Speaker: And the toppings deserve their own conversation. The cucumber — and this is important — must be julienned into matchsticks the same thickness as the noodle, about three millimeters wide. If you use a vegetable peeler or a box grater, the texture is wrong. The match between noodle and cucumber thickness is part of the eating experience. Mung bean sprouts must be blanched — never raw — only ten seconds in boiling water, then immediately into ice water for thirty seconds. Raw sprouts can carry salmonella, so blanching is also critical for food safety, not just texture. The shredded chicken — Chef Liu and I both poach a single chicken breast in lightly salted water at a gentle simmer, ninety degrees Celsius not a rolling boil, for twelve minutes, then rest off heat in the broth for ten more minutes. Shred against the grain into thin threads. Cold sesame noodle is about texture contrast — slick noodle, crisp cucumber, snappy sprout, tender chicken, gritty sesame seed, all in one bite.
Speaker: Last thing — temperature, eating, when. Noodle must be very cold, ten degree Celsius, fifty Fahrenheit, when serve. Bowl also cold — put bowl in freezer for fifteen minute before assemble. Sauce at room temperature, around twenty degree Celsius. The contrast between cold noodle and room-temperature sauce make the dish feel refreshing on hot day. In China, liangmian is summer comfort food, eat in afternoon, sometime for lunch. We never eat in winter. Pair with a small cold dish, maybe smashed cucumber with garlic vinegar 拍黄瓜, pai huang gua, or cold tofu with century egg. Drink — Tsingtao beer very cold, or jasmine iced tea.
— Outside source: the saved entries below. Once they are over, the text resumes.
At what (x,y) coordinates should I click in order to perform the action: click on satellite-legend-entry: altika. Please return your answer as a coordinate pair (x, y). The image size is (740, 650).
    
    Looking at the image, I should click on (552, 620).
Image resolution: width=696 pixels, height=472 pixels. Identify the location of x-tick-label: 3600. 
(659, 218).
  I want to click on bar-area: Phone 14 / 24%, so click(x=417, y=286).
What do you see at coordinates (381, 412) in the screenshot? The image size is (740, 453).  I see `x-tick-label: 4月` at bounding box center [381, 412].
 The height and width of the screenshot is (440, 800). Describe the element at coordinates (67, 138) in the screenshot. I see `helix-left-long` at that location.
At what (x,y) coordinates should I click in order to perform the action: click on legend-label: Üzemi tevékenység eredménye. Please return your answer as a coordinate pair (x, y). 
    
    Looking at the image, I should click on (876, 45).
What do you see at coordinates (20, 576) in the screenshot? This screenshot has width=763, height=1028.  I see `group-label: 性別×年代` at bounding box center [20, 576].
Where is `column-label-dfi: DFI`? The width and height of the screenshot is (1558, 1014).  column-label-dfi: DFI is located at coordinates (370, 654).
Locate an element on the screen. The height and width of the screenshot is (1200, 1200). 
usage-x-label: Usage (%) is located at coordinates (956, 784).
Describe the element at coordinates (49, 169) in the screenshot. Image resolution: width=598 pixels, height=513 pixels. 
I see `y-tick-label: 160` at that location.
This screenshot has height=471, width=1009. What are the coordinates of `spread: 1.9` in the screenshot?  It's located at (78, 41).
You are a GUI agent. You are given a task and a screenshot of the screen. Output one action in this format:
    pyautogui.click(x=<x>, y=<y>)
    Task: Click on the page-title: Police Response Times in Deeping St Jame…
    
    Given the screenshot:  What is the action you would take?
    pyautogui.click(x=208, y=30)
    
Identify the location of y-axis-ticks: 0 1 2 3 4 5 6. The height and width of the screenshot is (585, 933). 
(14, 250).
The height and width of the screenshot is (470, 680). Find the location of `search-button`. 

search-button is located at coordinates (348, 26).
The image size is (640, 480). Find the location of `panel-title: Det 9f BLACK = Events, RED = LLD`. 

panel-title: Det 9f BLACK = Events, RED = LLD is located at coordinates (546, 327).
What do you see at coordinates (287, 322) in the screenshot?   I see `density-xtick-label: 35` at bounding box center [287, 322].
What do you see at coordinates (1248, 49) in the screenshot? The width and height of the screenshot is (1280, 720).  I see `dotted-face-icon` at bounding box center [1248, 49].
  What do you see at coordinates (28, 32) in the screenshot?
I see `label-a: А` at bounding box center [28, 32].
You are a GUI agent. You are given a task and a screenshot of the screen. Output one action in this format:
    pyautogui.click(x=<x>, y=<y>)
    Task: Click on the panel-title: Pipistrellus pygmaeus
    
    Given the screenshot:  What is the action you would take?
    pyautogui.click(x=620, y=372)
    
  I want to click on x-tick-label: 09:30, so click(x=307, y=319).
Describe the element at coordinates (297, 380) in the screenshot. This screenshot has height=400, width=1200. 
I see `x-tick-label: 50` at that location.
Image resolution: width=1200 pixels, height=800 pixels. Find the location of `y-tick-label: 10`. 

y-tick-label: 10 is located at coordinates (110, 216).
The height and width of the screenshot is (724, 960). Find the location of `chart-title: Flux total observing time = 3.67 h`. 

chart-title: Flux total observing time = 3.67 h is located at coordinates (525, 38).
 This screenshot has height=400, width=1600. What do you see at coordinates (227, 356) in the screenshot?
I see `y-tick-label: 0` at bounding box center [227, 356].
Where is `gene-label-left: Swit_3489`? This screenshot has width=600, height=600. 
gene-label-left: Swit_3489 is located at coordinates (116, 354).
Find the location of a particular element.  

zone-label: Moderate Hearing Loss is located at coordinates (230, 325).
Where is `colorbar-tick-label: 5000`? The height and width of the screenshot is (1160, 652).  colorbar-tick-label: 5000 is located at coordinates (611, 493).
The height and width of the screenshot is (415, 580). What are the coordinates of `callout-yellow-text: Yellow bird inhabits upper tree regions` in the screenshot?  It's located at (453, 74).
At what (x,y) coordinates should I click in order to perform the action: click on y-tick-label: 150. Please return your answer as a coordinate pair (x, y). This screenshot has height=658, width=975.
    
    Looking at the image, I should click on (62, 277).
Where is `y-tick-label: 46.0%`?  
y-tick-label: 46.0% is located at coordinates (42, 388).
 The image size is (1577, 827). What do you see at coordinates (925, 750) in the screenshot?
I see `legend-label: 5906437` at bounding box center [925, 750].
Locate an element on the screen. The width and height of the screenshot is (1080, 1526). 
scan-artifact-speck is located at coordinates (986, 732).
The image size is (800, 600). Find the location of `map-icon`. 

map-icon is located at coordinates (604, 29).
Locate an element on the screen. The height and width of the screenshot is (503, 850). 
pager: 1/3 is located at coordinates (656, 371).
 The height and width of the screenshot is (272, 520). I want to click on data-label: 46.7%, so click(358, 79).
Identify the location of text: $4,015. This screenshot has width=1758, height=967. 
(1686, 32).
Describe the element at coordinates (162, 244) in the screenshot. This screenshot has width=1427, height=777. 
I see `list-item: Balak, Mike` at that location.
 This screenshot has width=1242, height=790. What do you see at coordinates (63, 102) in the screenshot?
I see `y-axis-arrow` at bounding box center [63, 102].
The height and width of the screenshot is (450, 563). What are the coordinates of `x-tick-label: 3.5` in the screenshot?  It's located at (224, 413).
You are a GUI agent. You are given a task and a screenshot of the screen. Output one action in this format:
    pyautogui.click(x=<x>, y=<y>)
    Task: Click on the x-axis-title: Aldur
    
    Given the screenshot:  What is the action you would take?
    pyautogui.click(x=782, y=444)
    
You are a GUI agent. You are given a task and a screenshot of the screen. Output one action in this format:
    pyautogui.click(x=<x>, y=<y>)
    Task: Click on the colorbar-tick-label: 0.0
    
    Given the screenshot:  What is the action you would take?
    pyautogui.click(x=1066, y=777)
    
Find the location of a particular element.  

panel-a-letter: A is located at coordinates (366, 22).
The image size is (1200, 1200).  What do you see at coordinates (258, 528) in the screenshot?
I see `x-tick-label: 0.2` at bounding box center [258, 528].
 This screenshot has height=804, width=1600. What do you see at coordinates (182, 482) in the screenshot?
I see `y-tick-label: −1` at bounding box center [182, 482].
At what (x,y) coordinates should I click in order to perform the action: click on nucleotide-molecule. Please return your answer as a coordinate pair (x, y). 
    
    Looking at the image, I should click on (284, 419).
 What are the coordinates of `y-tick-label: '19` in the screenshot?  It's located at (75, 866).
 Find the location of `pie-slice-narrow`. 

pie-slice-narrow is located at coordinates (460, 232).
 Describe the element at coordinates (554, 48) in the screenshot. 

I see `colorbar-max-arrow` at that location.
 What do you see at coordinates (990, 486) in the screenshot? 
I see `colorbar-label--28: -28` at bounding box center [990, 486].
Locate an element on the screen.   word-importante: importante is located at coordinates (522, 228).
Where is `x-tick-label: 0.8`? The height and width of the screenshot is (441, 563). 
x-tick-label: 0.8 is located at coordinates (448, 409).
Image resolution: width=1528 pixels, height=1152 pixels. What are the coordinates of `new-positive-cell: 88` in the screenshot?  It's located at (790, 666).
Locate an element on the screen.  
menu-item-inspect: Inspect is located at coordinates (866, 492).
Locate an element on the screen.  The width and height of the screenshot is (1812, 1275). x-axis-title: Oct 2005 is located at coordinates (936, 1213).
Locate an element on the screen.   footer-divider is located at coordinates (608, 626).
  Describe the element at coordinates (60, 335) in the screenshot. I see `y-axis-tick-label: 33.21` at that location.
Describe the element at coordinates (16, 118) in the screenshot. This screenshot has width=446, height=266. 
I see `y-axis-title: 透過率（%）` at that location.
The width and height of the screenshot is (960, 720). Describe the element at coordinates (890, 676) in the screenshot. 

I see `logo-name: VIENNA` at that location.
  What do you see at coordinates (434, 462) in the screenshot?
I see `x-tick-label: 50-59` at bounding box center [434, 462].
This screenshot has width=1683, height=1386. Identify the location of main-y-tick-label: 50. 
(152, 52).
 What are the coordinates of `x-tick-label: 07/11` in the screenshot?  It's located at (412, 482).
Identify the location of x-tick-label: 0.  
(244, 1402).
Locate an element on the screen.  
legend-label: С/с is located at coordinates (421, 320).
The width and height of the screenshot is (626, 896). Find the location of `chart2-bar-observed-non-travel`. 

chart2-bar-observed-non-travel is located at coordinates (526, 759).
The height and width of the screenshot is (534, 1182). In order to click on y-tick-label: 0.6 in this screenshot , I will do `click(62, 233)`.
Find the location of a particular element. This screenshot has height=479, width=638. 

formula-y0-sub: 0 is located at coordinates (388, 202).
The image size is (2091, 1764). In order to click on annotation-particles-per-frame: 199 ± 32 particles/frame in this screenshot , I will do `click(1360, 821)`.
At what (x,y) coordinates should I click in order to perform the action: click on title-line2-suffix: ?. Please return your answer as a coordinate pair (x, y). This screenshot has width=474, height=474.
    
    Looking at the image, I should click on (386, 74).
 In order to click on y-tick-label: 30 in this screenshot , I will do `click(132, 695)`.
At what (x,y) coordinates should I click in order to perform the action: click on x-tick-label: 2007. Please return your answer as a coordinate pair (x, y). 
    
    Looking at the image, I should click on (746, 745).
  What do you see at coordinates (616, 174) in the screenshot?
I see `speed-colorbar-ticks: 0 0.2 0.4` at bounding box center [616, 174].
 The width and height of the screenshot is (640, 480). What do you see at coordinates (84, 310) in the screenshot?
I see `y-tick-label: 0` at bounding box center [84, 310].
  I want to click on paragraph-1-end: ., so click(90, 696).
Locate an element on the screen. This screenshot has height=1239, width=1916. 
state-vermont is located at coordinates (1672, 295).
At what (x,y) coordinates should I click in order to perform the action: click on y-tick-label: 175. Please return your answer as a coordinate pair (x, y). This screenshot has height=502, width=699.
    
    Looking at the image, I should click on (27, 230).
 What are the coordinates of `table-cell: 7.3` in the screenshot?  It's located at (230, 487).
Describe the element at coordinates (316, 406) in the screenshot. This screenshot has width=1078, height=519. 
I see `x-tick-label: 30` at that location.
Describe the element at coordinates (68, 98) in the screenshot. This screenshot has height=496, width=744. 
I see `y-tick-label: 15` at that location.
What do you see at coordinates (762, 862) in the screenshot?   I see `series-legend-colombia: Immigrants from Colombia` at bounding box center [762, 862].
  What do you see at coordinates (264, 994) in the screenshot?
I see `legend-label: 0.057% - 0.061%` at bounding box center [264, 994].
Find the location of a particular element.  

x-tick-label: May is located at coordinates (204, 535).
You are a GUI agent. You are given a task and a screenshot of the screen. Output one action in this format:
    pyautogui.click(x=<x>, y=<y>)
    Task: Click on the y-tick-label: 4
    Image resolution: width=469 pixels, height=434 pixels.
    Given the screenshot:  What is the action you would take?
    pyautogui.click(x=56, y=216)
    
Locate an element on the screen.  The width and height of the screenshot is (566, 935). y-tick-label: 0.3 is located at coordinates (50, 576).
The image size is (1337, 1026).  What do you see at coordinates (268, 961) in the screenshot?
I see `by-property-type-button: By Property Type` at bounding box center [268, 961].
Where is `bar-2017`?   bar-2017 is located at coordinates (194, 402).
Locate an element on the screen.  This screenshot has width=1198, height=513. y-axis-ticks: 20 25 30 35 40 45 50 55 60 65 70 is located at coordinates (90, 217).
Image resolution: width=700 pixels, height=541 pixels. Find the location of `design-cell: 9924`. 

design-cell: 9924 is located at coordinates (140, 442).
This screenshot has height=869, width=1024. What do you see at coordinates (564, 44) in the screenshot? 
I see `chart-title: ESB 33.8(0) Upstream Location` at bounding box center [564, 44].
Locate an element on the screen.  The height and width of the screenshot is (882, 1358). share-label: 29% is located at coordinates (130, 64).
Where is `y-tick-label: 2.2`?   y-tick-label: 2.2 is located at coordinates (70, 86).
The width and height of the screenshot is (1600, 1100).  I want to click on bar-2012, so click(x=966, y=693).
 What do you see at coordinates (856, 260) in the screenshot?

Eat very loud, slurp the noodle, this is correct way. Slurping cool the noodle in your mouth, also bring out aroma. American friend, do not be polite, slurp!
Speaker: Three takeaways. First, the soul of cold sesame noodles is Chinese sesame paste, 芝麻醬, two tablespoons or sixty grams per serving, thinned to a melted-chocolate texture with two to three tablespoons of warm noodle cooking water. Not Japanese tahini, not peanut butter — Beijing Liubiju brand if you can find it. Second, the Beijing classic sauce ratio is two tablespoons sesame paste, one tablespoon light soy, one teaspoon dark soy, one tablespoon Chinkiang black vinegar, one teaspoon sugar, one clove minced garlic, one teaspoon toasted sesame oil, and a half teaspoon of chili oil if you like heat — all balanced and whisked smooth. Third, every component is about temperature contrast — noodles boiled three minutes at one hundred Celsius in salted water then plunged into ice water for thirty seconds, mung bean sprouts blanched ten seconds and shocked, chicken poached at ninety Celsius for twelve minutes and rested, cucumber matchsticked to three millimeters to match noodle thickness, all served in a chilled bowl at ten degrees Celsius. Thank you, Chef Liu Jianhua. Thank you, Mei-Ling Chen. Until next time.
Note: Informational only. Figures are a guide — verify before relying on them.